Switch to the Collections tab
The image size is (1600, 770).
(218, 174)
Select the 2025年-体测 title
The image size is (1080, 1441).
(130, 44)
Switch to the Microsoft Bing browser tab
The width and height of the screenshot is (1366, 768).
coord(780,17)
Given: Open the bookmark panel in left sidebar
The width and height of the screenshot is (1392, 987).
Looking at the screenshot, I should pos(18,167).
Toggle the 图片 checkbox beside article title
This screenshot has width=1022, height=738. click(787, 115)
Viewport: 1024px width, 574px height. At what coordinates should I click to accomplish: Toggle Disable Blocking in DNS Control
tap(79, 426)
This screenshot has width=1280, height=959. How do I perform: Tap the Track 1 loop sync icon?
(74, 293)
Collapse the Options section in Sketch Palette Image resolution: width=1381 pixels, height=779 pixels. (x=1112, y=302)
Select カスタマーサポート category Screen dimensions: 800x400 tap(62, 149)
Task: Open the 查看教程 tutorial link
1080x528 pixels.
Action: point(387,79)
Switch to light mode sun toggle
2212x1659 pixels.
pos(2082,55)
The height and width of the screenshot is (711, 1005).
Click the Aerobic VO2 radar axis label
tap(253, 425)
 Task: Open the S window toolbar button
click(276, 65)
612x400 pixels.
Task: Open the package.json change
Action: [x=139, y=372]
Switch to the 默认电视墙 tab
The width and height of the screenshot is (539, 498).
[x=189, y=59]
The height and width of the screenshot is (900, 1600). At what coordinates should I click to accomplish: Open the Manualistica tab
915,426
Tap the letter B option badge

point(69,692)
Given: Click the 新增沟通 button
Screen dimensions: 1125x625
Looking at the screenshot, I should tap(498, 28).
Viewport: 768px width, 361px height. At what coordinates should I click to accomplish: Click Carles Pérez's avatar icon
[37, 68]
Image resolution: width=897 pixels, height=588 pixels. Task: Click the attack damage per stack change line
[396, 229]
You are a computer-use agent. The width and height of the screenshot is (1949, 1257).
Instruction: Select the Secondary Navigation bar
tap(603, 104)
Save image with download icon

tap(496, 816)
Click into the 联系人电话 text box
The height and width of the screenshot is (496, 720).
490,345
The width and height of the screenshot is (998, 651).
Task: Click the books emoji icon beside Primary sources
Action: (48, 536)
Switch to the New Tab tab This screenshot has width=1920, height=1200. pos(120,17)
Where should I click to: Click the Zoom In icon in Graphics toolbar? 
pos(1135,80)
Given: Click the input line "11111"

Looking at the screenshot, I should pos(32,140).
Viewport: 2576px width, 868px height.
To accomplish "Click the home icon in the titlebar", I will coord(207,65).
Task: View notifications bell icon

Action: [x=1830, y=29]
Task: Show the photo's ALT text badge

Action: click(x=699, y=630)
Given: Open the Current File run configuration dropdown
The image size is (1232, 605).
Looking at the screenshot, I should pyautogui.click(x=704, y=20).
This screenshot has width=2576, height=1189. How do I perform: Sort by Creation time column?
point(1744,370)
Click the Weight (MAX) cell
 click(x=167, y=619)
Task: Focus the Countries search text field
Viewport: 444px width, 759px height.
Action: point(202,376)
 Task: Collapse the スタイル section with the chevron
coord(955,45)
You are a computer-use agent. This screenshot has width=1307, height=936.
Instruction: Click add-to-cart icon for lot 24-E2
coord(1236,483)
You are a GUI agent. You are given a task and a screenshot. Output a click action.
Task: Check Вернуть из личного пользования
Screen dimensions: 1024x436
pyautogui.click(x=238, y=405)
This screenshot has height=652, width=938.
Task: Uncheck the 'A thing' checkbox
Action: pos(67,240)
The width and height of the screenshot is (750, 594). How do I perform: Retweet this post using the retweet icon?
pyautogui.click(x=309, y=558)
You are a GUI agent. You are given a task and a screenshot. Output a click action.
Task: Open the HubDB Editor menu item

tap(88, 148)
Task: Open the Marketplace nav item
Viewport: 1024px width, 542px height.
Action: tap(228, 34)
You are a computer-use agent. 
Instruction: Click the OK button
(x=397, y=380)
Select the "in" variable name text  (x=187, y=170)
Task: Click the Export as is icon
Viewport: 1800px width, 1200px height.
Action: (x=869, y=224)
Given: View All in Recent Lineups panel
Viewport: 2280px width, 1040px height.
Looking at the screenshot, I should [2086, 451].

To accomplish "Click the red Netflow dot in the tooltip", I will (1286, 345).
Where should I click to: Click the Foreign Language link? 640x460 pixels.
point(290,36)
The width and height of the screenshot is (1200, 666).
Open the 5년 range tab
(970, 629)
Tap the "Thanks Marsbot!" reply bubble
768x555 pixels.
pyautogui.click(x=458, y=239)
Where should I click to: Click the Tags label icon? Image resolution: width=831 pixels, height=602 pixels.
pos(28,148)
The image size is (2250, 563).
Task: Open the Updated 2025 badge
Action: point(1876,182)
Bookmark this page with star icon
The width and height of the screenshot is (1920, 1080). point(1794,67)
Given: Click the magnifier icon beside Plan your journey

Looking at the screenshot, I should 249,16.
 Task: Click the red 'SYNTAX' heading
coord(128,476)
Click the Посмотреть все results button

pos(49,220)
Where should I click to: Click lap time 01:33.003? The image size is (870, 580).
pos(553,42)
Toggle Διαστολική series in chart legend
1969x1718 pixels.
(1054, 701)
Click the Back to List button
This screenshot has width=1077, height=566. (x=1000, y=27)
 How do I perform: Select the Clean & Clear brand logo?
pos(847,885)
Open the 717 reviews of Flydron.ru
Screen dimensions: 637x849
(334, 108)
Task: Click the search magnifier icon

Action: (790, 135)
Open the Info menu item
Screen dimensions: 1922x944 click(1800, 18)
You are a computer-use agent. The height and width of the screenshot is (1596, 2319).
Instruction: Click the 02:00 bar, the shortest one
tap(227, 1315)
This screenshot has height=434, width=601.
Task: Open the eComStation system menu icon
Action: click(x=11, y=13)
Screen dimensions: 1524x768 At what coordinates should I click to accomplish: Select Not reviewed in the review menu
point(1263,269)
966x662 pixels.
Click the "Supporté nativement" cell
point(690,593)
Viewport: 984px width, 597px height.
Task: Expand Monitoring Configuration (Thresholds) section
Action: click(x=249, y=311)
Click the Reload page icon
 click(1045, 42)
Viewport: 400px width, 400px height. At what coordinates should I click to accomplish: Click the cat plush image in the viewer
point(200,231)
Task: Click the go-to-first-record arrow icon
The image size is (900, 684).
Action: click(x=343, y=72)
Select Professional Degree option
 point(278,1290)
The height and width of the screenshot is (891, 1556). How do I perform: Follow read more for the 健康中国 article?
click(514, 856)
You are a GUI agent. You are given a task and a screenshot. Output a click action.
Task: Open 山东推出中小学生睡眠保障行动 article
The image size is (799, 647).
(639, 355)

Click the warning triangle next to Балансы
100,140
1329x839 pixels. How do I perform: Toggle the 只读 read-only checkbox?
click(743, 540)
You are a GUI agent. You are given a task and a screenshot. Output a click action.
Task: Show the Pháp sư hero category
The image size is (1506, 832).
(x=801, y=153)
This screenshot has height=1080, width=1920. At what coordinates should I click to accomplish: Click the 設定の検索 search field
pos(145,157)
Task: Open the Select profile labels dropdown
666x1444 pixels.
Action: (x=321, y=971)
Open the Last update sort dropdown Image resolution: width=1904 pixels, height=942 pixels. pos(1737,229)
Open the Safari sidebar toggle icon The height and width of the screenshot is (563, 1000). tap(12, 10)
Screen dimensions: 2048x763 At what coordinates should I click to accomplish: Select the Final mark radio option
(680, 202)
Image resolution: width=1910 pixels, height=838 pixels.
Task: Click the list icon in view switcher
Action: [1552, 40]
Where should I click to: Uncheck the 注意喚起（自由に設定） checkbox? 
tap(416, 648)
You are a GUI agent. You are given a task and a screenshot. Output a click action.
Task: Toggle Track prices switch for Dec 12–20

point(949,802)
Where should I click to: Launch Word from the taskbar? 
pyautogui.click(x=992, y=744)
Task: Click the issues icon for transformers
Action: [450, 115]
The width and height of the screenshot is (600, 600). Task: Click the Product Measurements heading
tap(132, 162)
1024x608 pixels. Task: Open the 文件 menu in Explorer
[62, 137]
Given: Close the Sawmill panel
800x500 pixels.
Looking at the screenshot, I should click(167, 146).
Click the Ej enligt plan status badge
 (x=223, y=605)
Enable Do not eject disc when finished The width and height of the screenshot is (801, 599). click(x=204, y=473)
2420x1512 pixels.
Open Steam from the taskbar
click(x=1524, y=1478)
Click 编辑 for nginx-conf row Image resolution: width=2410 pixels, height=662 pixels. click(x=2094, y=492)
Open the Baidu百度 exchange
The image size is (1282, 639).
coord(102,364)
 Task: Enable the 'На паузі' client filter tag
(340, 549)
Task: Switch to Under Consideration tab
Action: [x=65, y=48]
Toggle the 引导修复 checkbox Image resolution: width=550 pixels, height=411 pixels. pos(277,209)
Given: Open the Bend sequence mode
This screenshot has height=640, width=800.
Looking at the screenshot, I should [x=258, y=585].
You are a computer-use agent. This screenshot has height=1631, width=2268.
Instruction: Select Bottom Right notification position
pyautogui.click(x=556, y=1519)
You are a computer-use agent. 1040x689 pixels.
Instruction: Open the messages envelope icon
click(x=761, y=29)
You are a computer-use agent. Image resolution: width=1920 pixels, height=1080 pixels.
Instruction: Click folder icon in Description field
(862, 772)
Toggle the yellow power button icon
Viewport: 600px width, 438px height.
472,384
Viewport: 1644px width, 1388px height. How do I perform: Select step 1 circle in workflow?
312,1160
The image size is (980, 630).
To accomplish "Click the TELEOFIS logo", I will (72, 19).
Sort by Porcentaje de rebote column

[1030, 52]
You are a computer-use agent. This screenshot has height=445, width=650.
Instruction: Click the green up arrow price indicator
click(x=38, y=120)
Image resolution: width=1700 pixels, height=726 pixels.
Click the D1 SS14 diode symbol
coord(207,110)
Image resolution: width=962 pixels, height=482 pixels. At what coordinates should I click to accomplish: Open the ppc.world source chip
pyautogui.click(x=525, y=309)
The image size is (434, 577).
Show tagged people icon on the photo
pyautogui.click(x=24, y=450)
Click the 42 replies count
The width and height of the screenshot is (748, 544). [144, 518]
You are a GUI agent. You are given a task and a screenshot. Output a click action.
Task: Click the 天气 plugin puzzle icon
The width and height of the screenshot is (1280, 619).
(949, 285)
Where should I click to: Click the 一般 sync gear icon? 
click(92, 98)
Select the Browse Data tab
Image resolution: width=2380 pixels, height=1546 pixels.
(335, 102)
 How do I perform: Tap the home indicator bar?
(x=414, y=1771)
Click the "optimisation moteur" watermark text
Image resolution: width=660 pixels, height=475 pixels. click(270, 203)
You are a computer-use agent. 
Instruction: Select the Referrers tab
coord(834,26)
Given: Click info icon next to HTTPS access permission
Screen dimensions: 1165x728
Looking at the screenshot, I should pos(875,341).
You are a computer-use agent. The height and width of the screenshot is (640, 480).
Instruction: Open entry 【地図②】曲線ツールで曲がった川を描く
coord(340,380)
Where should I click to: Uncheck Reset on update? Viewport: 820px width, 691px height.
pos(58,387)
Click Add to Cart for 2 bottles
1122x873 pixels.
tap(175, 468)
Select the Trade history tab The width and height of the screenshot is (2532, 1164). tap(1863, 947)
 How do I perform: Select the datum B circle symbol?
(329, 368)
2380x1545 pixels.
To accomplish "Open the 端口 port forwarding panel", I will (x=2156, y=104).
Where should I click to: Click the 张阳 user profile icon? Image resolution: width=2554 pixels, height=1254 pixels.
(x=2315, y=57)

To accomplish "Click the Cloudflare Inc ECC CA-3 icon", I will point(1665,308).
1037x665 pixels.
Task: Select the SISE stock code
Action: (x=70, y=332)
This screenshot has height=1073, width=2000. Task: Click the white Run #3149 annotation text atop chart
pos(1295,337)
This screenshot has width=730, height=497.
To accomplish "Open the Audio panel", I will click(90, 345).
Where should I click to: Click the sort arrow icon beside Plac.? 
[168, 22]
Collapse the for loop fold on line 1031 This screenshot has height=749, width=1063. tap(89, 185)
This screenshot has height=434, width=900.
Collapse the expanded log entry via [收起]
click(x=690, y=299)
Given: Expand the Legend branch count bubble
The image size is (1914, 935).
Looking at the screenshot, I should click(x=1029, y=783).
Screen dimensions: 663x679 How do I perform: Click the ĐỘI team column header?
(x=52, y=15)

= Request =
Write out the entries between the line holding "Open the Safari" and the line holding "tap(416, 648)", inclusive, and nothing else.

= The output =
Open the Safari sidebar toggle icon The height and width of the screenshot is (563, 1000). tap(12, 10)
Screen dimensions: 2048x763 At what coordinates should I click to accomplish: Select the Final mark radio option
(680, 202)
Image resolution: width=1910 pixels, height=838 pixels.
Task: Click the list icon in view switcher
Action: [1552, 40]
Where should I click to: Uncheck the 注意喚起（自由に設定） checkbox? 
tap(416, 648)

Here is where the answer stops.